> What the task asks
From the start of the listing up to and including the line with "Action: [x=961, y=22]", swap "slideshow" for "carousel" and give back only those lines, with everything else unchanged.

> Listing for locating visible targets
******

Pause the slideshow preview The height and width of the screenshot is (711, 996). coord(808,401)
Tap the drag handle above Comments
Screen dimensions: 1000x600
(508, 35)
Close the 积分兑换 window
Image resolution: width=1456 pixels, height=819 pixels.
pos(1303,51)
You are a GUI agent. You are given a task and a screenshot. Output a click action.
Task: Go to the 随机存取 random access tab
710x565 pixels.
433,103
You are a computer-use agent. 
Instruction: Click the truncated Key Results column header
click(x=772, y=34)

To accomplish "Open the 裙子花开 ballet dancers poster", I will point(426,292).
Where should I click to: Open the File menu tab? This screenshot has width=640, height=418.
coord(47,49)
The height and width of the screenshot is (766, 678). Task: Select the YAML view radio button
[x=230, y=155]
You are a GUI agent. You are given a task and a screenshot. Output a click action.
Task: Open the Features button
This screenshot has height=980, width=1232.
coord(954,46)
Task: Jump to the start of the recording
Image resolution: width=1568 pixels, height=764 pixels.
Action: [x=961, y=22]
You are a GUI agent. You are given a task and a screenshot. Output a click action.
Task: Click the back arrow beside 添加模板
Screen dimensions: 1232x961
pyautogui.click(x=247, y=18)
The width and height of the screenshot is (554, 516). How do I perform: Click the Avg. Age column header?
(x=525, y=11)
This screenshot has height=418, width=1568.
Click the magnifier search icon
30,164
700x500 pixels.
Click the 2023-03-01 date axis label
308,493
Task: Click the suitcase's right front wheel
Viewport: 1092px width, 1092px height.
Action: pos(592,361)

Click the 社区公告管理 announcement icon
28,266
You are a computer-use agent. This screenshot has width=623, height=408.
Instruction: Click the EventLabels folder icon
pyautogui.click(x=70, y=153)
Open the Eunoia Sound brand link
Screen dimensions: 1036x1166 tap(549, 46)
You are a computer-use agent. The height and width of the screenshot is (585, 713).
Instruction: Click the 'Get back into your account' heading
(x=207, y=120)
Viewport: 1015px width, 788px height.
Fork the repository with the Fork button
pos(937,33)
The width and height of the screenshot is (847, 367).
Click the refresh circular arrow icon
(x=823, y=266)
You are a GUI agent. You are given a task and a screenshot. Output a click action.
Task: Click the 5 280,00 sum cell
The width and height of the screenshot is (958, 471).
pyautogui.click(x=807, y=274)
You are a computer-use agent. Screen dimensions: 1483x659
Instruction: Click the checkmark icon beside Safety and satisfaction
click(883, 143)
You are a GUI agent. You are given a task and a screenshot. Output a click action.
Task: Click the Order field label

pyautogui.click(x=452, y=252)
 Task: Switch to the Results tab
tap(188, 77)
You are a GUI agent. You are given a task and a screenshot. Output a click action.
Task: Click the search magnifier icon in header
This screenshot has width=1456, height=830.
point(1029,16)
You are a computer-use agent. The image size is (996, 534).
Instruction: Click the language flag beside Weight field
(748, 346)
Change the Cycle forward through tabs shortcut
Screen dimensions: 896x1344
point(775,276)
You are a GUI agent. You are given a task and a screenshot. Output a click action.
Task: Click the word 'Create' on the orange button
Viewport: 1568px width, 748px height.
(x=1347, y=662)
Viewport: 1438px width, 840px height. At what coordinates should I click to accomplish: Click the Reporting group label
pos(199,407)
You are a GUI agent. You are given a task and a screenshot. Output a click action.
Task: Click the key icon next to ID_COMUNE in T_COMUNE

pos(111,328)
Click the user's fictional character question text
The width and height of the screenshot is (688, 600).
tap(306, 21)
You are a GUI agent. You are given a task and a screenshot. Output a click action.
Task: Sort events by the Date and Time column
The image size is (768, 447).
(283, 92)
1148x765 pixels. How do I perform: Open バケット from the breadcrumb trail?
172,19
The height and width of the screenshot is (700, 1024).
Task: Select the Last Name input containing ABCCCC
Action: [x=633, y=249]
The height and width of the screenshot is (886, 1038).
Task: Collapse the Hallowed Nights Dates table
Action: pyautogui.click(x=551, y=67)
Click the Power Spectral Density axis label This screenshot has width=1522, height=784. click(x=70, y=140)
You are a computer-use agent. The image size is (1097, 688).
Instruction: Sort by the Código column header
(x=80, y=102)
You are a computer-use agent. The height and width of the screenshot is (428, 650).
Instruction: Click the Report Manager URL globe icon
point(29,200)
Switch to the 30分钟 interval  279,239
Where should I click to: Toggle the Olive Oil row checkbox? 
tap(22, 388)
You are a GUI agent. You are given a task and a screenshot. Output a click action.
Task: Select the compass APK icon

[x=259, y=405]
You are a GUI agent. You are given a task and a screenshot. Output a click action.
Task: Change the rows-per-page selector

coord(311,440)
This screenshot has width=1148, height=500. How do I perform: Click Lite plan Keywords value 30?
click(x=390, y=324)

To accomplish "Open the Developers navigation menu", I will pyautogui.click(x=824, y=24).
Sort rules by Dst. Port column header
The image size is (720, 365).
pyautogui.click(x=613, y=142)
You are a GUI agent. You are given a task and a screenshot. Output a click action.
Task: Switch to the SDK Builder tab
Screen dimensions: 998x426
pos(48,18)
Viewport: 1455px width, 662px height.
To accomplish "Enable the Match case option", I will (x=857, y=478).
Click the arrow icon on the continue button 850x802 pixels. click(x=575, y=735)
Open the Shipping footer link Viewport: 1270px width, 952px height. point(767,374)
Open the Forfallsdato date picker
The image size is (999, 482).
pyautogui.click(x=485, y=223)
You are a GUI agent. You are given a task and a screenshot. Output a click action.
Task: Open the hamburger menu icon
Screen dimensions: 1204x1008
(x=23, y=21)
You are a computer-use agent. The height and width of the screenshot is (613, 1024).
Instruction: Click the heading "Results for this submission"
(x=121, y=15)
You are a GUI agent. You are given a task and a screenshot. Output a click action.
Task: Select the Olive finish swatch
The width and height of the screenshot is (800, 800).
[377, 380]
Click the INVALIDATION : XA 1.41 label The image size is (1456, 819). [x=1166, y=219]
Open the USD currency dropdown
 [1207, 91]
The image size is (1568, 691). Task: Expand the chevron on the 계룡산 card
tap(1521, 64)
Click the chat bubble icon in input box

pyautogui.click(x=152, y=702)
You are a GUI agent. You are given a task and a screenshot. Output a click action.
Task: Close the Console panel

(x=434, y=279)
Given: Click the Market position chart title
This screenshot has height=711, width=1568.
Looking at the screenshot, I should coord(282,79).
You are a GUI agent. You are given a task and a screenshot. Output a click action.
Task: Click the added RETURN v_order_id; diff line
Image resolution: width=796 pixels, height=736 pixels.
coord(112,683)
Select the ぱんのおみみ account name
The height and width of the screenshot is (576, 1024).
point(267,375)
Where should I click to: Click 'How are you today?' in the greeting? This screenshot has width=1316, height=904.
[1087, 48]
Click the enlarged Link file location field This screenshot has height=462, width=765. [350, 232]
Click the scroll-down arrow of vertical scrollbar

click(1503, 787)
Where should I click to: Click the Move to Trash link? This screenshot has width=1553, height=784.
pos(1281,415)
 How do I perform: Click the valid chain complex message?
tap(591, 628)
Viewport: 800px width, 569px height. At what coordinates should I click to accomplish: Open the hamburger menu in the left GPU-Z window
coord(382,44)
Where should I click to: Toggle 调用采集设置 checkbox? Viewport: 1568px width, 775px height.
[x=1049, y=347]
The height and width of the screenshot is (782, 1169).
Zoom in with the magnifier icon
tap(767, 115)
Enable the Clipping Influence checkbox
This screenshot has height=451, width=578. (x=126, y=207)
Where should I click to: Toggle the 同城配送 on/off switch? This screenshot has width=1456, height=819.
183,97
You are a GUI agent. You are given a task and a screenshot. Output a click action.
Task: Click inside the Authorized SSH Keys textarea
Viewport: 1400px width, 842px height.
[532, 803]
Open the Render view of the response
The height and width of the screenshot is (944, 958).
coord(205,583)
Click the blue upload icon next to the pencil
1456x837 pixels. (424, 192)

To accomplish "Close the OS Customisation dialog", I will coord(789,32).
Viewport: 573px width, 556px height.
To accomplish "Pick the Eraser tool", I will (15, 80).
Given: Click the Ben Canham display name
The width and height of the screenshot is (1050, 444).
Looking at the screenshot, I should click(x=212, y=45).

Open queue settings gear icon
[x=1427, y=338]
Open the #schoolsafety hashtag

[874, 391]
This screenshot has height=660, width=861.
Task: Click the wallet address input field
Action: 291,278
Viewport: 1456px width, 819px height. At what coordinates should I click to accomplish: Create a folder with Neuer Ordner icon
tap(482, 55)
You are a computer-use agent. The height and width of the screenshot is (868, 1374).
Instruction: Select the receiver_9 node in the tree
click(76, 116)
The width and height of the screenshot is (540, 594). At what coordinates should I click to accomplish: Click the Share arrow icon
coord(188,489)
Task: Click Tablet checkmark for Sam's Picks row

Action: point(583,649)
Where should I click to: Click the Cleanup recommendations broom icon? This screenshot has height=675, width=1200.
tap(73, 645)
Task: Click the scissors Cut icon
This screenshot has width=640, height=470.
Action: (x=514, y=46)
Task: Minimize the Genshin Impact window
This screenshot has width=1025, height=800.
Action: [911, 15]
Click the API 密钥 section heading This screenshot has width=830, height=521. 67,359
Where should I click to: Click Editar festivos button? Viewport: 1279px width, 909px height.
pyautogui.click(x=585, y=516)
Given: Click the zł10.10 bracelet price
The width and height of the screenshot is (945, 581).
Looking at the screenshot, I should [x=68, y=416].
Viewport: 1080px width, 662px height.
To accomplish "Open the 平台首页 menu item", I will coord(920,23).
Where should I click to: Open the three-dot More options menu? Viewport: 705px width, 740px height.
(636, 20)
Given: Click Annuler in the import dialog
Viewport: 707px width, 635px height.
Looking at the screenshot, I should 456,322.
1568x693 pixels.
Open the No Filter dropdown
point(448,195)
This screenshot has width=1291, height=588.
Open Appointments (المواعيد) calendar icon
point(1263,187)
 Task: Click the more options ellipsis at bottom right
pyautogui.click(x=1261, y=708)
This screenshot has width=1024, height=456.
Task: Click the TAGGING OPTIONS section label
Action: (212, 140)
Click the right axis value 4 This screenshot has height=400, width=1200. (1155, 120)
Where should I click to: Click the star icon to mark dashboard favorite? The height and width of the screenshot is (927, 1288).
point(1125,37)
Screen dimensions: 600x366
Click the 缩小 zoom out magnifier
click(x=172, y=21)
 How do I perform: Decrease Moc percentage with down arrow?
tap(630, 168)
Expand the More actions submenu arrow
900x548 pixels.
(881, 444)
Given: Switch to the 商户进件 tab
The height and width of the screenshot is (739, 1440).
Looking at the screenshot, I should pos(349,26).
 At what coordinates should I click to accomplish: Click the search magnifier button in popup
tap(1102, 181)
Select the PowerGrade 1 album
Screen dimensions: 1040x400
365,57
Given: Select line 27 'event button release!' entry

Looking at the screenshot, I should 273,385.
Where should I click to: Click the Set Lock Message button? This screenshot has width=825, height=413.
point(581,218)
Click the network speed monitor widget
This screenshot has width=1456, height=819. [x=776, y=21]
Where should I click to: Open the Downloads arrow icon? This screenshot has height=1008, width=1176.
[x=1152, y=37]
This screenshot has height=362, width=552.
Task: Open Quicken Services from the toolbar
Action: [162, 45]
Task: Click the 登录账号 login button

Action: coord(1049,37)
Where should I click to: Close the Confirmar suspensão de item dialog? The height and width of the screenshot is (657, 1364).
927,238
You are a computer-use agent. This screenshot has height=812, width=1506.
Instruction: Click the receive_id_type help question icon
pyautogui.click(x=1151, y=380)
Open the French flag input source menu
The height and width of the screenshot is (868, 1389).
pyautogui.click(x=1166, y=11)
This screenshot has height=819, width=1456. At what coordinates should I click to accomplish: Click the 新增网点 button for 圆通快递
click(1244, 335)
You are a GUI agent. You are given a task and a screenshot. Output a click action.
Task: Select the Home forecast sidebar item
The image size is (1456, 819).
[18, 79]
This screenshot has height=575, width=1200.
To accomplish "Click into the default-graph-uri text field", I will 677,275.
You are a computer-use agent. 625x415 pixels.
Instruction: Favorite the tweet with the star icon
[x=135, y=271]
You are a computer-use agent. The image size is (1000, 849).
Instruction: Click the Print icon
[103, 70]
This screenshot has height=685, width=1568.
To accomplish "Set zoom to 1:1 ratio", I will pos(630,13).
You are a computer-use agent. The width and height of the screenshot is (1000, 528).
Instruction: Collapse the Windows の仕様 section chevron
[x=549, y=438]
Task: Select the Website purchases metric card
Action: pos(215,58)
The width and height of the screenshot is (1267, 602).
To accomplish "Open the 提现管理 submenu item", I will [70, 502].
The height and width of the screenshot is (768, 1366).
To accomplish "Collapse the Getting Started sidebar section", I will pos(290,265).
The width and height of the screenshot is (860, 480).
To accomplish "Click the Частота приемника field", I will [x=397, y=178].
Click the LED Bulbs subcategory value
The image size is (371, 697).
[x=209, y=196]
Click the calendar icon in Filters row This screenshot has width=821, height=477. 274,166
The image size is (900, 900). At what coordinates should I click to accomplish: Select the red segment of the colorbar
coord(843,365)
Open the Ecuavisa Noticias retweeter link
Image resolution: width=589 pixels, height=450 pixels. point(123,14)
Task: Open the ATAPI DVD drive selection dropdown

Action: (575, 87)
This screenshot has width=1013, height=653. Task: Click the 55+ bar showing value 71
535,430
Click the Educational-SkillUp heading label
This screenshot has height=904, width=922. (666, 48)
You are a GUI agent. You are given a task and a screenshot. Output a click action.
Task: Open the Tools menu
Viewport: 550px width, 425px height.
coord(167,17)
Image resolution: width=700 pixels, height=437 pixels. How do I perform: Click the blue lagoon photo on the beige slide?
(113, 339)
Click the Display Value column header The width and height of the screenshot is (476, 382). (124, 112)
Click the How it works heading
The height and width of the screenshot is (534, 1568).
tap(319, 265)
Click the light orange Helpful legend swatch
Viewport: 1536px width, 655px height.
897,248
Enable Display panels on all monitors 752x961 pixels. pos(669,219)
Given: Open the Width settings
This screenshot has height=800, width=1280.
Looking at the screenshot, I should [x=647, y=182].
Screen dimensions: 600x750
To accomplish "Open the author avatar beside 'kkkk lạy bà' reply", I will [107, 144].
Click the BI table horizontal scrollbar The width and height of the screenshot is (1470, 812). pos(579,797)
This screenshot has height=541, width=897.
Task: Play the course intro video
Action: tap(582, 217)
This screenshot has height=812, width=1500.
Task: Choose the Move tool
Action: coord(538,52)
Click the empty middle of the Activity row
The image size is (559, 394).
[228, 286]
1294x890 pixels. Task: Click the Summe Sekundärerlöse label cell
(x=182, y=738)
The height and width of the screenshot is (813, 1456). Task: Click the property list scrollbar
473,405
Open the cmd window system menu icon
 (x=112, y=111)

******

> The output
Pause the carousel preview The height and width of the screenshot is (711, 996). coord(808,401)
Tap the drag handle above Comments
Screen dimensions: 1000x600
(508, 35)
Close the 积分兑换 window
Image resolution: width=1456 pixels, height=819 pixels.
pos(1303,51)
You are a GUI agent. You are given a task and a screenshot. Output a click action.
Task: Go to the 随机存取 random access tab
710x565 pixels.
433,103
You are a computer-use agent. 
Instruction: Click the truncated Key Results column header
click(x=772, y=34)

To accomplish "Open the 裙子花开 ballet dancers poster", I will point(426,292).
Where should I click to: Open the File menu tab? This screenshot has width=640, height=418.
coord(47,49)
The height and width of the screenshot is (766, 678). Task: Select the YAML view radio button
[x=230, y=155]
You are a GUI agent. You are given a task and a screenshot. Output a click action.
Task: Open the Features button
This screenshot has height=980, width=1232.
coord(954,46)
Task: Jump to the start of the recording
Image resolution: width=1568 pixels, height=764 pixels.
Action: [x=961, y=22]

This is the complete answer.